Here are some questions to think about your unit’s practice, and some suggestions for family centered care. This includes nurses, doctors and all ancillary staff that meet patients and their families.
1. What is the climate of care in your unit?
2. Do you have any written information/brochures for families that explain your policies, rules and visitation, and the reasons for them?
3. Is someone able to take time to answer questions and inform families about their loved one’s condition and plan of care? The plan of death?
4. Can the family be taken out of the unit for a care conference? Don’t talk over the patient’s bedside or in the hallway about end of life issues and decisions. Moreover, don’t talk to the family in the waiting room in front of others.

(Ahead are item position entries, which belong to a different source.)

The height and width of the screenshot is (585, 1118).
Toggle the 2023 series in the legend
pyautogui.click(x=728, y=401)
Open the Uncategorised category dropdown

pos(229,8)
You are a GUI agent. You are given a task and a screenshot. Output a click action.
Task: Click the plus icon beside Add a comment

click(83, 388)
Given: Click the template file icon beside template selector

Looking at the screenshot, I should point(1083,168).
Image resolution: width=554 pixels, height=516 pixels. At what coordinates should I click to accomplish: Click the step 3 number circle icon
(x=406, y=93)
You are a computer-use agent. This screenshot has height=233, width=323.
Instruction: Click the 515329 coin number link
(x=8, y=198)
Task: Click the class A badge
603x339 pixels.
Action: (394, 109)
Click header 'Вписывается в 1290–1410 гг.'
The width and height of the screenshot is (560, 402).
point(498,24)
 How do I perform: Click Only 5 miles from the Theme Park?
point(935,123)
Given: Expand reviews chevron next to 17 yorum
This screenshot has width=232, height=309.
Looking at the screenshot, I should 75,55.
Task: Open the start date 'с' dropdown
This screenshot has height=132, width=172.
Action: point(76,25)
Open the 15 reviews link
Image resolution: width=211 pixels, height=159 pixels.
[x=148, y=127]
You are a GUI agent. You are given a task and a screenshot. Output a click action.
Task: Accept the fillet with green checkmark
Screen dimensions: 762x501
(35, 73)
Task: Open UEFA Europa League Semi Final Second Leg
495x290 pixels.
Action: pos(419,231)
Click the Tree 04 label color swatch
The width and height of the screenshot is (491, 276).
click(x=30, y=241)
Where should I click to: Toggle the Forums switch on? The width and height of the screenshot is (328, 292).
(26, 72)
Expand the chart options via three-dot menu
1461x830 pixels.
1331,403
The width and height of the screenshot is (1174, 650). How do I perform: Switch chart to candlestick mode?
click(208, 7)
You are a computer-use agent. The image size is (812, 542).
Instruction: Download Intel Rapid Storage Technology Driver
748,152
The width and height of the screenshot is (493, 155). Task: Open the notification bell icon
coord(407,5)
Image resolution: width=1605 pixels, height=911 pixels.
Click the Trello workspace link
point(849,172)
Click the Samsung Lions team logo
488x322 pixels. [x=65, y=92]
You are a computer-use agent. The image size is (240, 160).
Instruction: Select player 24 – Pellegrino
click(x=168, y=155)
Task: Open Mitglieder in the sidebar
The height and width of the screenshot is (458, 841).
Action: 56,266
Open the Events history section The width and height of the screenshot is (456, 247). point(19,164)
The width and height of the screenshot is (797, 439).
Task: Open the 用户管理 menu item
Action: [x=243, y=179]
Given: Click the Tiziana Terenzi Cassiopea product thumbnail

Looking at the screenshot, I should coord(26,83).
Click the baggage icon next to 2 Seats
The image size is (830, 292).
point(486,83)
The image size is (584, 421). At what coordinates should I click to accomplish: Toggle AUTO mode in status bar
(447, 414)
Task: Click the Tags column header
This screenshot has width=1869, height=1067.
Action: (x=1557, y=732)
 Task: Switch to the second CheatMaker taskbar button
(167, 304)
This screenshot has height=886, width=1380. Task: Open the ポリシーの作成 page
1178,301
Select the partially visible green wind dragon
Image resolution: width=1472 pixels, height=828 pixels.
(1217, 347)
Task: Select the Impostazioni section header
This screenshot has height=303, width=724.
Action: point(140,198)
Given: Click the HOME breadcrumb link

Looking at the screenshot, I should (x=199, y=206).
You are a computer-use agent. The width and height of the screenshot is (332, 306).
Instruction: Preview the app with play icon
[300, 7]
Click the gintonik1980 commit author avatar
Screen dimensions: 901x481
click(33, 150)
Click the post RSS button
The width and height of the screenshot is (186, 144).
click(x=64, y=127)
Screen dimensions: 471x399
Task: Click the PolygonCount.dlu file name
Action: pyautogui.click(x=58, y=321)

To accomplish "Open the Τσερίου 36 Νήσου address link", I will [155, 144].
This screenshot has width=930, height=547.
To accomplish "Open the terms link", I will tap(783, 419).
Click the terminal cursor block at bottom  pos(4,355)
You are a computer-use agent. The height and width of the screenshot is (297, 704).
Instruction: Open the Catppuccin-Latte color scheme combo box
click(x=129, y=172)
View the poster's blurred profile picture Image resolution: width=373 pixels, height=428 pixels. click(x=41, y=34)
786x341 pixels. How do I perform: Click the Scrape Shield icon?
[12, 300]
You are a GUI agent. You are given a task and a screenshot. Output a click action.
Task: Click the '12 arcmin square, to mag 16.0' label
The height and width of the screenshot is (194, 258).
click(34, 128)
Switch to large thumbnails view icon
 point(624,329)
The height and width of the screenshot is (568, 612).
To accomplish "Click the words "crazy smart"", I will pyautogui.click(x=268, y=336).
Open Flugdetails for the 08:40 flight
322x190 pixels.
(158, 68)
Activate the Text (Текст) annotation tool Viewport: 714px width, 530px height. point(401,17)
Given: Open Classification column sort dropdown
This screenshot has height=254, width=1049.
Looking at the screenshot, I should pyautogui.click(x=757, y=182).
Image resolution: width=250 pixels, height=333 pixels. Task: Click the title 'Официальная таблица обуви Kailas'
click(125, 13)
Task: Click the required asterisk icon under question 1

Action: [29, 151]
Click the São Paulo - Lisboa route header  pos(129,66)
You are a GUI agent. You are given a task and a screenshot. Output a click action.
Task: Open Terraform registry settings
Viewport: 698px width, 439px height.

5. Do you have a chapel or a quiet room where families can go to be alone? Is there any place a family has for quiet reflection and to place life’s chaos into perspective? Is there a chaplain or rabbi on staff? Can someone be called?
6. If a family member has a disability such as a hearing loss respect them enough to speak facing them and make sure they hear and understand you.
7. Know your hospital and unit policies concerning equipment use. If a family member brings an error to your attention, don’t ignore them. Address the issue and correct it.
8. Take care of your families during life as well as death in your unit. Call the family for worsening conditions. Report be damned. Have someone available who can be with the family at the time of death. Ask yourself how you and your family like to be treated.